Ocean Dream Giorgio Beverly Hills

For Women
Eau de Toilette
Year: 1996
Moderate
Sillage
Moderate
Longevity
Summer
Best Season
Casual
Best For

Fragrance Story

Ocean Dream by Giorgio Beverly Hills is a Floral fragrance for women. Ocean Dream was launched in 1996. The nose behind this fragrance is Alberto Morillas.

Composition Profile

powdery 100%
floral 85%
aquatic 70%
vanilla 60%
marine 50%
woody 40%
aromatic 35%
musky 30%
white floral 25%
fresh 20%

About the Perfumer

Alberto Morillas

Alberto Morillas

Alberto Morillas is a master perfumer based in Geneva, Switzerland, and a longtime collaborator with Firmenich. His style is known for refined, luminous compositions that balance natural elegance with modern clarity. He created the bold leather and spice of Amouage Opus VII - Reckless Leather, the fresh citrus depth of Acqua di Parma Colonia Intensa, and the woody warmth of Aedes de Venustas Palissandre D'or. His work has shaped contemporary perfumery across both niche and luxury houses.

Fragrance Notes

All Notes

Complete scent profile

Water Lily Water Lily
Sea Notes Sea Notes
Water Heliotrope Water Heliotrope
Musk Musk
Orange Blossom Orange Blossom
Sandalwood Sandalwood
Vanilla Vanilla
Vetiver Vetiver
Cedar Cedar
Unique Character

Ocean Dream Giorgio Beverly Hills by Giorgio Beverly Hills offers a distinctive olfactory experience that stands out from other fragrances in its category.

Artisanal Creation

Crafted with the finest ingredients and a blend of traditional and modern perfumery techniques, this fragrance represents the pinnacle of the perfumer's art.

Signature Style

Ocean Dream Giorgio Beverly Hills embodies the distinctive style of Giorgio Beverly Hills while adding a unique chapter to their fragrance portfolio.

Character Profile

The Explorer Archetype: Portrait of Ocean Dream Giorgio Beverly Hills

Essence

Ocean Dream by Giorgio Beverly Hills is a scent of salt and sky, of horizons yet unseen. It carries the crispness of sea spray, the warmth of sun-bleached driftwood, and a faint whisper of citrus-like the first light of dawn over open water. This is not the scent of deep, mysterious abysses, but of the endless surface, always shifting, always calling. The person who wears it does not seek to drown in the depths but to ride the waves, to chase the next breeze.

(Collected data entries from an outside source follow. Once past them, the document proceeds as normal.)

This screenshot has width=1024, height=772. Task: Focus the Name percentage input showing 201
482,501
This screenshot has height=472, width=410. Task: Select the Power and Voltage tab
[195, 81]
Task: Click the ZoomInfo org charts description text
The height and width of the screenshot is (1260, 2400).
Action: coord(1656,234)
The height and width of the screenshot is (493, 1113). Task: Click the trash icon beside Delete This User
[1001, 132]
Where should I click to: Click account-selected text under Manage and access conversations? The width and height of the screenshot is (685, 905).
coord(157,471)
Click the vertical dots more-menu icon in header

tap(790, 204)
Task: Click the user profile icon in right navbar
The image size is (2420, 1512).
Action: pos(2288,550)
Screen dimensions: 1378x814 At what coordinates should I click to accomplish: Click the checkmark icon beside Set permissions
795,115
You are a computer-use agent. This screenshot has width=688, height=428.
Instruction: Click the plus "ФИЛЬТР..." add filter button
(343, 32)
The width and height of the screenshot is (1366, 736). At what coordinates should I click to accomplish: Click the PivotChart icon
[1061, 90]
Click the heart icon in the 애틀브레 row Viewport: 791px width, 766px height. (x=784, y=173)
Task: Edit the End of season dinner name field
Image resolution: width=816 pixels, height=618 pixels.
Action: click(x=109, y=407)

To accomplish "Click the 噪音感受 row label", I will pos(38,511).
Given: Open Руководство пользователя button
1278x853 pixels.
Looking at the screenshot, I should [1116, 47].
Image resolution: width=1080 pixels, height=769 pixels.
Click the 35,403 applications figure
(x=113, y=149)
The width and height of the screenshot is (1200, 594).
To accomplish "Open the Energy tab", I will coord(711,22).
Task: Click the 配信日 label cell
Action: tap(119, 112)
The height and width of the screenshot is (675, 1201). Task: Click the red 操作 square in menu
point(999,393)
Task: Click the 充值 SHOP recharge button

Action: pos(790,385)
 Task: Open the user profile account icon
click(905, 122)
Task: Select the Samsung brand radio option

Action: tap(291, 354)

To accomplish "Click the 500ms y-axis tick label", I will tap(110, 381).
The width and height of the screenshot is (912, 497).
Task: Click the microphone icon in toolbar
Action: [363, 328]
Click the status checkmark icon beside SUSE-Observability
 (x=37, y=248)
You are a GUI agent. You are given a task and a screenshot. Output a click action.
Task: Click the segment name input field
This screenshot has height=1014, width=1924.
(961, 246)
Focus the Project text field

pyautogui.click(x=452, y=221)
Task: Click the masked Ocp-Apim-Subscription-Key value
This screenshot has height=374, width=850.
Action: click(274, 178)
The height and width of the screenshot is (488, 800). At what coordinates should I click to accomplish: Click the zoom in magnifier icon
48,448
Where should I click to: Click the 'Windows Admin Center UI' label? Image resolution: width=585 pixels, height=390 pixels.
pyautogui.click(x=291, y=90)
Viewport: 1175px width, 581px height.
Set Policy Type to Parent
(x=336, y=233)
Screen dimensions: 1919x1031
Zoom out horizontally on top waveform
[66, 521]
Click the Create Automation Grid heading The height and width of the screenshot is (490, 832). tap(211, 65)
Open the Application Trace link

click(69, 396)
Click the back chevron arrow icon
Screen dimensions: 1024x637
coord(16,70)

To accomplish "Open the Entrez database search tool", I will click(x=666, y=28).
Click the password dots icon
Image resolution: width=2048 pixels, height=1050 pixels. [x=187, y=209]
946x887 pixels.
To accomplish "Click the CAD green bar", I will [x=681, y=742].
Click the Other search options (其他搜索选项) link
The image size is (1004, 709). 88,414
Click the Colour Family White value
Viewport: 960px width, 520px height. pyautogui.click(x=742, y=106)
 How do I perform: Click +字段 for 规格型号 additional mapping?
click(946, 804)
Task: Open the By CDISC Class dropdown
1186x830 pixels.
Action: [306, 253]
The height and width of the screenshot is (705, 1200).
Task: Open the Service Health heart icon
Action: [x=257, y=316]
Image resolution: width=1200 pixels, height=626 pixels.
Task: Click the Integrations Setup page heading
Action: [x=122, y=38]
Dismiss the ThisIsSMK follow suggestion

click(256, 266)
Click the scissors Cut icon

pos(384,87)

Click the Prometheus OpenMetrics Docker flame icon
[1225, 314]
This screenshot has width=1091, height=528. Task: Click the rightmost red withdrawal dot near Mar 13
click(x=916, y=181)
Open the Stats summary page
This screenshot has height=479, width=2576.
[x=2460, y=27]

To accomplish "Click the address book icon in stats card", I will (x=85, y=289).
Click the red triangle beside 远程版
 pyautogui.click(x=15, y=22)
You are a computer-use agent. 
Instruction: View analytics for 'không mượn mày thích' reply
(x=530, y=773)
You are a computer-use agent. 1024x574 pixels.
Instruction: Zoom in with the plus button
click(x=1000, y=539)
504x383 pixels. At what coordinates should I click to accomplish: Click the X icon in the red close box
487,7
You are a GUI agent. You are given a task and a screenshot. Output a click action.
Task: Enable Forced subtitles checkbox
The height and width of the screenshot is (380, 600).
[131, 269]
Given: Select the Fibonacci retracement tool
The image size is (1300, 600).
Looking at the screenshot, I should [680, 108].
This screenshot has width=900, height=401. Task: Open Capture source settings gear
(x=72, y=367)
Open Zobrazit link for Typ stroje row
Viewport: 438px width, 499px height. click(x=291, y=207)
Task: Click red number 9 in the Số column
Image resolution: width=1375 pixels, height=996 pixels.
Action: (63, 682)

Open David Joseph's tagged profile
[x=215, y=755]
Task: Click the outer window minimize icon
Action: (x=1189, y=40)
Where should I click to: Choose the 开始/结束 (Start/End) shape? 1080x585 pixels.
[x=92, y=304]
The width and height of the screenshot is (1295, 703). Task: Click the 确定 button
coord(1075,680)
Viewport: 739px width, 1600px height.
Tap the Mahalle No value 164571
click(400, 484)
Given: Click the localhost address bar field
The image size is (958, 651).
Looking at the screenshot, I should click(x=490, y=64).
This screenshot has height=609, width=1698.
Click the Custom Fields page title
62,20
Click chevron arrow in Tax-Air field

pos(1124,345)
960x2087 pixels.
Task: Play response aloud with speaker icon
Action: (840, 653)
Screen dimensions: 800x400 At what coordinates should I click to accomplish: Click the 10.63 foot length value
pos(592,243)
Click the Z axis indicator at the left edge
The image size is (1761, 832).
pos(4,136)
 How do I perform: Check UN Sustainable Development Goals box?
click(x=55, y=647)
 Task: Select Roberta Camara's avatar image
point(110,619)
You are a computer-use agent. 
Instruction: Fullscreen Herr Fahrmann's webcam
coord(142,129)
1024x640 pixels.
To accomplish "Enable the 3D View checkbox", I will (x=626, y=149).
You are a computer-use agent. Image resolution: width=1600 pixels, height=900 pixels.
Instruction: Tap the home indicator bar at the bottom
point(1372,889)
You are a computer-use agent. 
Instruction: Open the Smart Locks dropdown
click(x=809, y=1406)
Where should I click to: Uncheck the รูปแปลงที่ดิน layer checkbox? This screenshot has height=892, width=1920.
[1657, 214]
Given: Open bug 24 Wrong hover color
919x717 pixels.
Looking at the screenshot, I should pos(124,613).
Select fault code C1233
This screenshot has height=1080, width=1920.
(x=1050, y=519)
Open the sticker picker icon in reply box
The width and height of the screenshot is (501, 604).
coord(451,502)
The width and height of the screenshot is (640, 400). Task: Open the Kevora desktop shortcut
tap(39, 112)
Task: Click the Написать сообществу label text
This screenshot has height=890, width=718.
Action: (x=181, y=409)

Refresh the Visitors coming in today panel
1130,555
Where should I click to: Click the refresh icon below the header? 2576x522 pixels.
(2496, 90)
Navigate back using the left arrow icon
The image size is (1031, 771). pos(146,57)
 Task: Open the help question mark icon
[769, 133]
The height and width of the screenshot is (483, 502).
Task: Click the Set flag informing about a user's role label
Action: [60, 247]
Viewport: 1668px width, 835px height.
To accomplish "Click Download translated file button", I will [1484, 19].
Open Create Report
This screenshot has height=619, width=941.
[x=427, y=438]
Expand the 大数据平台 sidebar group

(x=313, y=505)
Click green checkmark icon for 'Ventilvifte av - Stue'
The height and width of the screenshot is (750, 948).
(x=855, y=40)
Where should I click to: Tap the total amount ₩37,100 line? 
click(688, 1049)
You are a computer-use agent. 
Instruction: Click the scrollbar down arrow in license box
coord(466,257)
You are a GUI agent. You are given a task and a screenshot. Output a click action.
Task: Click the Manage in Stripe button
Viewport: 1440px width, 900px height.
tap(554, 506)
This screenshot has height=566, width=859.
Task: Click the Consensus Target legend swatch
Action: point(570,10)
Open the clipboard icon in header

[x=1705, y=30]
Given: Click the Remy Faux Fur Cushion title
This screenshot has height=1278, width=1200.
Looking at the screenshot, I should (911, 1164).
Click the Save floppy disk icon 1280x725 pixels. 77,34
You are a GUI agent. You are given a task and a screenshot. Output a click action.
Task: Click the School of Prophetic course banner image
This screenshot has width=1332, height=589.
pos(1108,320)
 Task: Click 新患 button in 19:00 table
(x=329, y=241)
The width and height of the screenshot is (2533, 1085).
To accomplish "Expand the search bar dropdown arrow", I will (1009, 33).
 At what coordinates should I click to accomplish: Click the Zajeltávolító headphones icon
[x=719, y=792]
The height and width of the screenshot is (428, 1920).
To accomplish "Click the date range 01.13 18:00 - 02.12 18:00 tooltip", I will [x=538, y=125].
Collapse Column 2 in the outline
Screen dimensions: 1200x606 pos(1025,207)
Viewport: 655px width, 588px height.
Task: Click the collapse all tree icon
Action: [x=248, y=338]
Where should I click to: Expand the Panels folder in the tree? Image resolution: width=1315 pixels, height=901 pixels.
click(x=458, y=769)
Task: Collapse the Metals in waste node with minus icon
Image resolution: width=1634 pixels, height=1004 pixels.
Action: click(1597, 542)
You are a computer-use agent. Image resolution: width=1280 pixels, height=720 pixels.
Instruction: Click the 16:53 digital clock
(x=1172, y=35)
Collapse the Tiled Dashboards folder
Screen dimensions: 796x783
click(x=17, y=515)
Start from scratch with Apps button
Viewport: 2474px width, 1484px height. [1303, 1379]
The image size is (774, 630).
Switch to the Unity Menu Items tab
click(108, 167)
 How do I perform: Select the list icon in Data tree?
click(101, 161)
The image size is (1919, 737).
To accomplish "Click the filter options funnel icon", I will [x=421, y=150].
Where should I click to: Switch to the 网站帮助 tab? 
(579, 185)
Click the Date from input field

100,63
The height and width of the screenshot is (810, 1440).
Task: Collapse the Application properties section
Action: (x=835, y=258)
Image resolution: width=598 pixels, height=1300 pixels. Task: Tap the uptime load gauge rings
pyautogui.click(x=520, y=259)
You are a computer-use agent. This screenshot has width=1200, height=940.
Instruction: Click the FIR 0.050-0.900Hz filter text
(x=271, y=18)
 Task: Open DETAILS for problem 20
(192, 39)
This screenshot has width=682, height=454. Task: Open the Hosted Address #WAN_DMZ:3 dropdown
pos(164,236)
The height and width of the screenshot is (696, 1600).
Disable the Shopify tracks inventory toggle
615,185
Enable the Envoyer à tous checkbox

At their core, this individual is an Explorer, one of Jung’s fundamental archetypes. The Explorer is driven by curiosity, restlessness, and the need for freedom. They are not content with stagnation; they must move, must discover, must feel the wind at their back. The ocean is their metaphor-vast, untamed, indifferent to human concerns, yet irresistibly alluring.

They are not the Hero, who seeks conquest, nor the Sage, who seeks knowledge for its own sake. The Explorer seeks experience-raw, unfiltered, fleeting. They are drawn to the unknown not to master it, but to be changed by it.

Shadow

Yet the Explorer’s strength is also their flaw. Their relentless pursuit of the new can make them incapable of stillness. They mistake movement for growth, confusing the accumulation of experiences with true depth. When boredom strikes-and it always does-they abandon commitments, leaving behind unfinished projects, half-read books, lovers who still ache for them.

Their independence can curdle into emotional detachment. They pride themselves on self-sufficiency, but this is often a defense against vulnerability. They fear being tied down because they fear being known too deeply-what if, beneath the wanderer’s charm, there is nothing solid?

At their worst, they become restless ghosts, always chasing the next horizon but never arriving. The ocean does not care for those who sail upon it; it merely exists. The Explorer risks becoming the same-a force of motion without purpose, a wave that never breaks upon the shore.

Conclusion

Their life is one of motion. They may not be a literal traveler-though many are-but their mind is always wandering, always questioning. They have a natural aversion to routine, finding comfort in spontaneity. Their style reflects this: effortless, slightly weathered, as if they’ve just returned from an adventure. Linen shirts, sun-faded jeans, sandals worn from walking-nothing too polished, nothing that would weigh them down.

Philosophically, they value freedom above all else. They distrust dogma, preferring to test ideas against the world rather than accept them on faith. Their relationships are fluid; they love deeply but fleetingly, fearing the anchor of permanence. They are the friend who disappears for months, then returns with stories, eyes alight with new discoveries.

Their tastes are eclectic but always rooted in sensation. They prefer music that evokes landscapes-folk ballads, ambient waves, the hum of a distant highway. They savor food that reminds them of places: ripe mangoes eaten on a beach, bitter espresso in a foreign café, the smoky tang of a seaside bonfire.